Debbie speaks about Drs. Chowdhury and Elias as “her guys” and hearing her excitement about their progress is contagious. She expressed how grateful she is to Tina’s Wish for supporting “her guys.”
“Tina’s Wish is not only spreading much-needed ovarian cancer awareness and gynecologic health education, but it is also creating opportunities for scientists to test their ideas and gain exposure,” said Debbie.
What was most apparent about Debbie is her commitment to turning ovarian cancer from a whisper to an imperative.
“I have always had an interest in advocating for women. Specifically, making sure women are accepted for what they can contribute. I want women to be heard. And that’s part of the ovarian cancer story. We can’t be seen until we are heard,” Debbie said.
Debbie also strongly urges women, especially those with a family history of breast or ovarian cancer, to consider genetic testing. When she was diagnosed with ovarian cancer, this testing did not exist.
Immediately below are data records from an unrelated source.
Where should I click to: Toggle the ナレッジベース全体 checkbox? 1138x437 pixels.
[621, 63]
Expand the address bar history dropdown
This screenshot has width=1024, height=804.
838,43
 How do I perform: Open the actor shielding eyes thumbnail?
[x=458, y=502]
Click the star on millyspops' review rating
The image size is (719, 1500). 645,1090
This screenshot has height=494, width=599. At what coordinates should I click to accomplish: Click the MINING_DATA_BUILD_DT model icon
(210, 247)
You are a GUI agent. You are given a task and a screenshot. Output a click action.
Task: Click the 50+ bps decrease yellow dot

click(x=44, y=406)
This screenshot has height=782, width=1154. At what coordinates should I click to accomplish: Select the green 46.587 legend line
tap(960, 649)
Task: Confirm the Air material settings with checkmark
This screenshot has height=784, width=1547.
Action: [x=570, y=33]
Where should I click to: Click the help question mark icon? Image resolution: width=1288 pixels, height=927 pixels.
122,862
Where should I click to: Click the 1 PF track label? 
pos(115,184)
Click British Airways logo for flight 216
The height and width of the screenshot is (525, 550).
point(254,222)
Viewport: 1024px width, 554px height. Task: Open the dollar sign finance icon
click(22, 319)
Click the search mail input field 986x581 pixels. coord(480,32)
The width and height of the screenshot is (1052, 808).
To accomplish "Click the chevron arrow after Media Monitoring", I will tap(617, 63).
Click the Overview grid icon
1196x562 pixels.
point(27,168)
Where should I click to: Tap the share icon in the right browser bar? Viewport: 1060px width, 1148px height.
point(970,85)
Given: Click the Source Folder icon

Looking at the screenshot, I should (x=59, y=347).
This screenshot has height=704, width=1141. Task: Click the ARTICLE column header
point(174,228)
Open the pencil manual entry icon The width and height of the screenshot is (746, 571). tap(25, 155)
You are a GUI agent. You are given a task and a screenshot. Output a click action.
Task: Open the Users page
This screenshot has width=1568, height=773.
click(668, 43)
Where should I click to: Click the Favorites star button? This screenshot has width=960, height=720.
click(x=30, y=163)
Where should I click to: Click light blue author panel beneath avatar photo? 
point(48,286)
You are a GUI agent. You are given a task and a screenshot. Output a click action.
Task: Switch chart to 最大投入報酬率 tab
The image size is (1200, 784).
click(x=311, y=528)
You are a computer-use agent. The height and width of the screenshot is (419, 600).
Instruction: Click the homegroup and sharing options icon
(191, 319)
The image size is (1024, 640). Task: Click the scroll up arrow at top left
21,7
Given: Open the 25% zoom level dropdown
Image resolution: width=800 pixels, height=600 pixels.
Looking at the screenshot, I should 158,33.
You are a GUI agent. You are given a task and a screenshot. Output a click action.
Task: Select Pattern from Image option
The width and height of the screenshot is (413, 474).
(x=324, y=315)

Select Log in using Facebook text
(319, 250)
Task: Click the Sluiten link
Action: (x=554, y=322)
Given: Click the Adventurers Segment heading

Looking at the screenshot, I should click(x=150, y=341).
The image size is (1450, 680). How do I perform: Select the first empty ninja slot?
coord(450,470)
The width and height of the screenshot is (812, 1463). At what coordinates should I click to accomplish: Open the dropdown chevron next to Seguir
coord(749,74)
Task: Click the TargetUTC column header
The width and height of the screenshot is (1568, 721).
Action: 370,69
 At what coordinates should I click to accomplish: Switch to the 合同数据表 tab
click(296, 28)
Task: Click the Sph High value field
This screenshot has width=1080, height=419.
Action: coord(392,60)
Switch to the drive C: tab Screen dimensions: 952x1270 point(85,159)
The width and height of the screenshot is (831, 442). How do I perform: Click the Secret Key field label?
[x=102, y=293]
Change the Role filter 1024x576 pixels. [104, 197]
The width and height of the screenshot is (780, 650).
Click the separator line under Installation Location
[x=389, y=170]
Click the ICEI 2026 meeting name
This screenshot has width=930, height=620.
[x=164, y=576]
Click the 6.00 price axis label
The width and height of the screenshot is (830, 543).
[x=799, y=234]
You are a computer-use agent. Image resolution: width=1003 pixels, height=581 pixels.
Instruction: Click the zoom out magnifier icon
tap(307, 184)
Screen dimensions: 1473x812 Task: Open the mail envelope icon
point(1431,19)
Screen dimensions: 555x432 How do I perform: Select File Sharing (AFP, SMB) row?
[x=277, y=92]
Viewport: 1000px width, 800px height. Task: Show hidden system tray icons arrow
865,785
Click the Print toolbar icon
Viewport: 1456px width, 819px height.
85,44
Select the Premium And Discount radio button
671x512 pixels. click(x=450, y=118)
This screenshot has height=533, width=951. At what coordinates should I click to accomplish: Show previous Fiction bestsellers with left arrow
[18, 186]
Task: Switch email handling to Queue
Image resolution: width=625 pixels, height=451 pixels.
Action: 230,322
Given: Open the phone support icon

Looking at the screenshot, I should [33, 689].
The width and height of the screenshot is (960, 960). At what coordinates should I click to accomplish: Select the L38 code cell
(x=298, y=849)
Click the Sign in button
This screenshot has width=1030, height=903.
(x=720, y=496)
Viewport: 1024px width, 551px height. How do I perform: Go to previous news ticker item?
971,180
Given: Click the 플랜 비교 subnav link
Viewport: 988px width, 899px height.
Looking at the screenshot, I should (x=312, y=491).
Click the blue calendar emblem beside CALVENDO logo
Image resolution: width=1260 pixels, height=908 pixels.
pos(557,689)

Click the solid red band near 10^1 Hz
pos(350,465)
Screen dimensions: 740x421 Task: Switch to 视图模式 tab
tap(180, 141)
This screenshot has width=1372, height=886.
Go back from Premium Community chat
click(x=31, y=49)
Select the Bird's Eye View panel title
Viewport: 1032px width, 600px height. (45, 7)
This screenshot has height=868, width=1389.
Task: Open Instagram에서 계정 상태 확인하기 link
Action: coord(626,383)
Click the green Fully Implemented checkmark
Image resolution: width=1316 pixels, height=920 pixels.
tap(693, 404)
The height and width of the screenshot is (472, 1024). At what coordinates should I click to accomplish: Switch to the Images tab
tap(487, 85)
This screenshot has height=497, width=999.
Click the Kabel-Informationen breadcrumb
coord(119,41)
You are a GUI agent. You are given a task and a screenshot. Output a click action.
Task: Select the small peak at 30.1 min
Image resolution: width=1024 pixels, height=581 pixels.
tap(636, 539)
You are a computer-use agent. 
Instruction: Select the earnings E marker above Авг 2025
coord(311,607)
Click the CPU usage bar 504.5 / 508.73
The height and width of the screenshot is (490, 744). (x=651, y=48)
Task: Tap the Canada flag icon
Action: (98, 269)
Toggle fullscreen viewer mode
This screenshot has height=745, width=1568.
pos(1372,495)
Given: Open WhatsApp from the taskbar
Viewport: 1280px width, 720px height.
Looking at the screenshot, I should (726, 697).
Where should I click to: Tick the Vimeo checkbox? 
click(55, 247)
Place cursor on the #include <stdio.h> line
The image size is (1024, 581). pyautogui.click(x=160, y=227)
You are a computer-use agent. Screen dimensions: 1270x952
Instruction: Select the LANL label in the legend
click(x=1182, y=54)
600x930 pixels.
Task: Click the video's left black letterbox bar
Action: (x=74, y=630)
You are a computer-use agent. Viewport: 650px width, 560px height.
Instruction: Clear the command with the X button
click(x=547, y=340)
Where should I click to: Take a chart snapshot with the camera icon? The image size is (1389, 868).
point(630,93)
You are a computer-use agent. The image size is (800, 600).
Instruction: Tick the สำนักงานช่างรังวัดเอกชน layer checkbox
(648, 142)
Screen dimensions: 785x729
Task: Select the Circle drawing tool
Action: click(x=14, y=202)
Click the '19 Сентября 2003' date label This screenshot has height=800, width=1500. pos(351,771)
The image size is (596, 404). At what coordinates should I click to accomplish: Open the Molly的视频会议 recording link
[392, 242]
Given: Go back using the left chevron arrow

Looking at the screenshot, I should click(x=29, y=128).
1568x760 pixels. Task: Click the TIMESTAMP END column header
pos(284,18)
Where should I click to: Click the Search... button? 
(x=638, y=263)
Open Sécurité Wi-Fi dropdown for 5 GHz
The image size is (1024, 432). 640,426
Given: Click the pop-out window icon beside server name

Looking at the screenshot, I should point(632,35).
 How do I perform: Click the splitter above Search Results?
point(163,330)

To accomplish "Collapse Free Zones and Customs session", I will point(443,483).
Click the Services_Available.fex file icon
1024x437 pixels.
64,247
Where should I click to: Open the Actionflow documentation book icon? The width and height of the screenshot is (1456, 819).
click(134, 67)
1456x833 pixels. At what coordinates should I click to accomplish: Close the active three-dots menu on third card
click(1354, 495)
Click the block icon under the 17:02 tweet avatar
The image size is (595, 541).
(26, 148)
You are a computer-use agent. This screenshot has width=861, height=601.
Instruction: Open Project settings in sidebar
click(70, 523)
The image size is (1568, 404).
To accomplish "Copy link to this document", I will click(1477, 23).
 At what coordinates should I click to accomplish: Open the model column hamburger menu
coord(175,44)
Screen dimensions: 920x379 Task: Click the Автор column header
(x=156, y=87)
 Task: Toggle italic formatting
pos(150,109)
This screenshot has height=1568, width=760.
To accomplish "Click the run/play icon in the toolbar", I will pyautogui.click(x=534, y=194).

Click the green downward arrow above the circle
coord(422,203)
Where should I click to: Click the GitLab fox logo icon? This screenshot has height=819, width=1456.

Recently she learned that she has the BRCA2 mutation and is under the care of Dana-Farber.
“Progress over the past decade in cancer research and treatment is exciting. Being open to learning and being aware of changes in our bodies helps us make informed decisions that could save our lives.” Debbie said with authority.
After our interview, I said to her “what a sense of pride you must have for all you have accomplished!” Debbie replied “I am not proud. I am grateful. Grateful to be alive, grateful for my husband, children and grandchildren, grateful for all of the brilliant doctors and researchers, and grateful I can make a difference.”
Debbie made me realize how far we have come with women’s cancers and the incredible possibilities that present themselves when humans work passionately and collaboratively. Women’s cancers are now more of a priority, and that’s thanks to people like Debbie First.